檀參政瞧著,暗自一哂,心覺這孩子到底還是嫩了些,看這喜怒形于言表的樣子……
“我說,府上未免也太過分了吧!”何氏的兄長不陰不陽地道:“這八字還沒一撇,就開始管起忠毅伯府的家事來了!看遍天下,也沒有這樣的事。這吃相也太難看了些,傳出去,怕是要被人笑話啊。”
“笑話什么?”宋舅父微微一笑,針鋒相對:“笑話何家女兒虐待原配留下的嫡長子?笑話何家女兒侵占貪污原配留下的嫁妝?笑話何家包庇出嫁女,死不肯退還嫁妝,還想攪黃原配嫡子的好親事?笑話我宋家無能,不能為外甥追回嫁妝?”
“你……你……你血口噴人!”何氏的兄長一張臉氣成豬肝色,狠狠一甩袖子,沖著馮梁發了火:“妹夫,舍妹自從嫁給你,為你日夜操勞家務,孝敬公婆,生兒育女,就算沒有功勞也有苦勞,你怎能放任旁人這么羞辱她而無動于衷?”
“我是旁人么?凡事都講一個先來后到。

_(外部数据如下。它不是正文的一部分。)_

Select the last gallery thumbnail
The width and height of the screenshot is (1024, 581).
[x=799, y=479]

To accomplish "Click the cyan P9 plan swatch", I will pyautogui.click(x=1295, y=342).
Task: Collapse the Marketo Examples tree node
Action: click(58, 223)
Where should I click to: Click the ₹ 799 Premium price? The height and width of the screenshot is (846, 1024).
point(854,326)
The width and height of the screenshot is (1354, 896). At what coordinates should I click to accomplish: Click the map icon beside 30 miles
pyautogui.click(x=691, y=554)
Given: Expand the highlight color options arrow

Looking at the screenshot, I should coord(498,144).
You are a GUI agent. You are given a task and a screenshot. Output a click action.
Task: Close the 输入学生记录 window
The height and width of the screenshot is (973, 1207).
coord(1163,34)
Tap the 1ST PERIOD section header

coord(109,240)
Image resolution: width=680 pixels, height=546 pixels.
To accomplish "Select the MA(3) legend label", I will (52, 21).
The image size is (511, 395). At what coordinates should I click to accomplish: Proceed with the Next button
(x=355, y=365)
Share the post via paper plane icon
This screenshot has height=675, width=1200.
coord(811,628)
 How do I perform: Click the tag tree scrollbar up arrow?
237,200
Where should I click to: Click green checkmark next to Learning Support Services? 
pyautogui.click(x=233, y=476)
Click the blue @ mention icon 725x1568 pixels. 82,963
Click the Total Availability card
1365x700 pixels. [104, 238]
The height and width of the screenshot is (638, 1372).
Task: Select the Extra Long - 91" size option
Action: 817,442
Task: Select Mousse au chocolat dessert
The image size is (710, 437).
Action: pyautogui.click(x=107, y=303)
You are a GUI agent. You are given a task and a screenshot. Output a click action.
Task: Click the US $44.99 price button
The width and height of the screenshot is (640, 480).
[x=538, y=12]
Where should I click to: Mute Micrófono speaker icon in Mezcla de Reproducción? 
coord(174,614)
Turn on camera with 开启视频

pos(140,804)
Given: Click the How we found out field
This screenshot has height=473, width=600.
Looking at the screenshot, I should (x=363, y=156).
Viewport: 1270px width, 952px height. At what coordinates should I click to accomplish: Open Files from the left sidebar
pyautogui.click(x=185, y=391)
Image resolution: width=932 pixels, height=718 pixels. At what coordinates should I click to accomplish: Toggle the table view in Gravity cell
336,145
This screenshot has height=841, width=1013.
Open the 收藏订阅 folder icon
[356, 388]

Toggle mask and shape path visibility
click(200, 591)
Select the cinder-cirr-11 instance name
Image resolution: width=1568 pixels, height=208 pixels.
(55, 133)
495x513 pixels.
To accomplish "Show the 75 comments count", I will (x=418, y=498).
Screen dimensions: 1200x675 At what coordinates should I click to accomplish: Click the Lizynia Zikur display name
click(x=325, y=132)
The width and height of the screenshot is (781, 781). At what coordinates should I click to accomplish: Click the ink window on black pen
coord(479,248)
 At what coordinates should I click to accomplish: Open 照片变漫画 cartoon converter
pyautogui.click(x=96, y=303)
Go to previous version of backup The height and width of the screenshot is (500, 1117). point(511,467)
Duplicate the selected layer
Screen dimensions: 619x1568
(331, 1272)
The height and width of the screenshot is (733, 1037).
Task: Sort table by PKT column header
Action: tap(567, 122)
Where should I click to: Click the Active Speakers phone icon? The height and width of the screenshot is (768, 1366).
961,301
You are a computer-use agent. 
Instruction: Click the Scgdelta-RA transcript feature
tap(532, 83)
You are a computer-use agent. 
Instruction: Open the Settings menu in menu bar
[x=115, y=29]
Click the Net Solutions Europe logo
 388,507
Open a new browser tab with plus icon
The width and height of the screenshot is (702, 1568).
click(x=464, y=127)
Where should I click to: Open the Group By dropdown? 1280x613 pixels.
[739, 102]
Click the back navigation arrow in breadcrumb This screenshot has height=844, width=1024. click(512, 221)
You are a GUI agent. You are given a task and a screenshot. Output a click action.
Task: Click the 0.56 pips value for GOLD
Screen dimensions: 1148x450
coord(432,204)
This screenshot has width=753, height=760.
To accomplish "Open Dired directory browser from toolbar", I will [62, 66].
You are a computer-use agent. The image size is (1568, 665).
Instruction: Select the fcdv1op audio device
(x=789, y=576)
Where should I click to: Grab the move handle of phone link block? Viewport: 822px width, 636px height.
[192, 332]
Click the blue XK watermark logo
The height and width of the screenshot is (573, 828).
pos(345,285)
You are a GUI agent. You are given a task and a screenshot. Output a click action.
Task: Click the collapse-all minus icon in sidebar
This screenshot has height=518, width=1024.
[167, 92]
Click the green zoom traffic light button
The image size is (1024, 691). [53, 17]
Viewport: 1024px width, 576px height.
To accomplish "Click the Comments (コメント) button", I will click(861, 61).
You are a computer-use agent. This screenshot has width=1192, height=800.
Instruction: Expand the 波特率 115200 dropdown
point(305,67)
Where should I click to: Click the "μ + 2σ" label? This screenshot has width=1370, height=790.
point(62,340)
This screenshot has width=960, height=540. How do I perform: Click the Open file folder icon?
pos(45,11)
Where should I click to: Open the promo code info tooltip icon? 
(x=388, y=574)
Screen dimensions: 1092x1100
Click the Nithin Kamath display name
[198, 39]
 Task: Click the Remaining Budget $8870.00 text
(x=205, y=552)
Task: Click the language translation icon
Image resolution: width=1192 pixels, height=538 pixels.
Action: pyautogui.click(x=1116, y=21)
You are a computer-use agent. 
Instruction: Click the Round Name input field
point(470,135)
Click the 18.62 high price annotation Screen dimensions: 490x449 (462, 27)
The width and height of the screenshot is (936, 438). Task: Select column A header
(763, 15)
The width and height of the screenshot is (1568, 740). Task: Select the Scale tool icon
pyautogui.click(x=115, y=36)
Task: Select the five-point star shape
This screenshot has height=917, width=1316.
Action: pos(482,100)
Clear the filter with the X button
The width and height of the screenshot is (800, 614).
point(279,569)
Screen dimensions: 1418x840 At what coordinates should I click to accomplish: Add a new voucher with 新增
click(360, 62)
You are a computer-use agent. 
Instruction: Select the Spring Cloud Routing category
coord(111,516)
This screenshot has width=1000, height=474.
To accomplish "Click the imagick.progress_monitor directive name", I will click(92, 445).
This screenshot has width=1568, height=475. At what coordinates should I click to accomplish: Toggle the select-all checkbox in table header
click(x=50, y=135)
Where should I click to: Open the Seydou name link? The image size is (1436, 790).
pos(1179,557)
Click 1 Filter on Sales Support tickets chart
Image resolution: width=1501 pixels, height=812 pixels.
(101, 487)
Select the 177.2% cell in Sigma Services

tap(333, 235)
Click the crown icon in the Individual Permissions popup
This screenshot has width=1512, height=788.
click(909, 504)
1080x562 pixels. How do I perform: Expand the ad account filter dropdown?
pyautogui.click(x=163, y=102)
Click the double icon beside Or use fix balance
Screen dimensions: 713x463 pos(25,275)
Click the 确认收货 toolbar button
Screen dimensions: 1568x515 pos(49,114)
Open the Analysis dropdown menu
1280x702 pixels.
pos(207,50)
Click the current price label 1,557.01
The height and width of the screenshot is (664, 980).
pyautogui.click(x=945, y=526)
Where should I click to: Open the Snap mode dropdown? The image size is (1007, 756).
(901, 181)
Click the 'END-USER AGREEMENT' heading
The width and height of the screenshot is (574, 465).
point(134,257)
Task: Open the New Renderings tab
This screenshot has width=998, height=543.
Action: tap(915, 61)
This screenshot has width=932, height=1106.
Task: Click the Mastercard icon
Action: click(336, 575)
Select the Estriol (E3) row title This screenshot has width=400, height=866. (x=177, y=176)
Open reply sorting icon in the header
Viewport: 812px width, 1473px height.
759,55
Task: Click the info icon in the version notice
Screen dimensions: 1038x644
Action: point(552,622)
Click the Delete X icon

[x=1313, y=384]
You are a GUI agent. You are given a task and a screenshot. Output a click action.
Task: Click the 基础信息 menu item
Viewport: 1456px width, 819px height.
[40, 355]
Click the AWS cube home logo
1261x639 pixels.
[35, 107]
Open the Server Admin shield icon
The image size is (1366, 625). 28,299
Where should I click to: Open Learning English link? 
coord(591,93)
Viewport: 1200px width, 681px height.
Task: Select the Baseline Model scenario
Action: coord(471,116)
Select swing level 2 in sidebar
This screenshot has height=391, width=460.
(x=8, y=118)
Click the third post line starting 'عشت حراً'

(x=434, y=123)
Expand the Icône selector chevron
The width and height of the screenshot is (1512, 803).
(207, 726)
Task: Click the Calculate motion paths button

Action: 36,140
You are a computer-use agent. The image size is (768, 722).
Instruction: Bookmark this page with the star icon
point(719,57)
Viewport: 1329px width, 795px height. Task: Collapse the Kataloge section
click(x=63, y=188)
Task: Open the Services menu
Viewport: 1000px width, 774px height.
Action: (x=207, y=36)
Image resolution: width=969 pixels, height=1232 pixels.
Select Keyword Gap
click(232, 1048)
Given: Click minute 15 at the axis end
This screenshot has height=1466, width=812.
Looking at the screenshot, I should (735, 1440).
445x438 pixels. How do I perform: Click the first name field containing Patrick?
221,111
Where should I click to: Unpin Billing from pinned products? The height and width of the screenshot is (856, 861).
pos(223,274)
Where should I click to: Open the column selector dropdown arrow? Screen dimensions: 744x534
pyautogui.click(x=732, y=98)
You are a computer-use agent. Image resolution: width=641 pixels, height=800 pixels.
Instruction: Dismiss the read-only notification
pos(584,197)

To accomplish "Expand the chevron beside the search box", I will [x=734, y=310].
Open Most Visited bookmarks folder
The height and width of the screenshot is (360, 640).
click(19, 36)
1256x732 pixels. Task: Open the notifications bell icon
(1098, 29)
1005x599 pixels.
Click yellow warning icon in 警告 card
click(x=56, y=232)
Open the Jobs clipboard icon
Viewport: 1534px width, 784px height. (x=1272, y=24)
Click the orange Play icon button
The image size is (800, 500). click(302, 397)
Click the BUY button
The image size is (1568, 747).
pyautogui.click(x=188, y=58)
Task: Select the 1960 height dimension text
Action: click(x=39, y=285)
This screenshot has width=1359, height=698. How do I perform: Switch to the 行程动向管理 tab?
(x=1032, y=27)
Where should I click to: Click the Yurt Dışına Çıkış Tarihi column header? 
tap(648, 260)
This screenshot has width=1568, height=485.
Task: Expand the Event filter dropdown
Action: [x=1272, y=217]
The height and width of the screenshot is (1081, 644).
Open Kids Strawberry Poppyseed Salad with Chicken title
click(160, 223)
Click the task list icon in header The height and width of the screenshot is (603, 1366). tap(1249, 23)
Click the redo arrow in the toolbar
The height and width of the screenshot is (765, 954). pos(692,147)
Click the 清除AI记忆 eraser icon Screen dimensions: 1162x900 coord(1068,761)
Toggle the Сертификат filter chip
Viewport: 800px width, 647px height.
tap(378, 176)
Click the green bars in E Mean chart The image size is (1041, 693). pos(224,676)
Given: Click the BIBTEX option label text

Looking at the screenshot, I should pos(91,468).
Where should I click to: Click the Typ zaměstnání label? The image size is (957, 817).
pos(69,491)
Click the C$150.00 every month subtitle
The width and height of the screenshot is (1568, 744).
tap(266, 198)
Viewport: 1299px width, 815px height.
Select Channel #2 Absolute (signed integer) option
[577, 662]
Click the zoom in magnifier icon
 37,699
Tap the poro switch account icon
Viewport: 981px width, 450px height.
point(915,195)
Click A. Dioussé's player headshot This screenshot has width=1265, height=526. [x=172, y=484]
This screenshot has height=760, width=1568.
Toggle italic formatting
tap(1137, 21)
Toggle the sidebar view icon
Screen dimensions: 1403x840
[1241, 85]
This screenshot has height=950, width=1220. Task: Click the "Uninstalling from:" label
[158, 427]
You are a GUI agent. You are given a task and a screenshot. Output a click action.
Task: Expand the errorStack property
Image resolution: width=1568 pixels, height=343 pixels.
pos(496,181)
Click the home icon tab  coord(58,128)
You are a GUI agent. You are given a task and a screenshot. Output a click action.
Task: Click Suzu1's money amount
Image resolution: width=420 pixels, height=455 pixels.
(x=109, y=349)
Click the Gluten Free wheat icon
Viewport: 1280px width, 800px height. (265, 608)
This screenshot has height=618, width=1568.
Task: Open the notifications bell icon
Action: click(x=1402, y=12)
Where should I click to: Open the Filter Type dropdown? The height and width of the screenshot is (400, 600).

真論起來,你才是旁人呢!我自與我妹夫為外甥求親,你在里頭摻和個什么勁兒!不知所謂!”宋舅父笑瞇瞇的,說的話一句更比一句氣人。
“我怎么就是外人啦?難道舍妹就不是馮家媳婦么?現任的忠毅伯夫人是誰?是我何家的女兒!”何氏的兄長據理力爭。
“偷盜原配嫁妝的賊!虐待原配嫡子的惡毒婦人!”宋舅父來來去去就只這么兩句。
“你……你……你不講道理!”何氏的兄長氣得跳腳,眼看馮梁躲在一旁做縮頭烏龜,真是又羞又寒心,索性甩袖子要走:“既然如此,你們自個兒玩吧,我走了!”
“慢著……”宋舅父袖著手,慢條斯理、拖聲曳氣的道:“你要是走了,我這就一紙訴狀告到京兆府,告何家伙同出嫁女偷盜侵占原配的嫁妝。”
“你敢!”何氏的兄長臉都氣歪了:“憑什么啊?你這是污蔑!污蔑!知道嗎?污蔑!”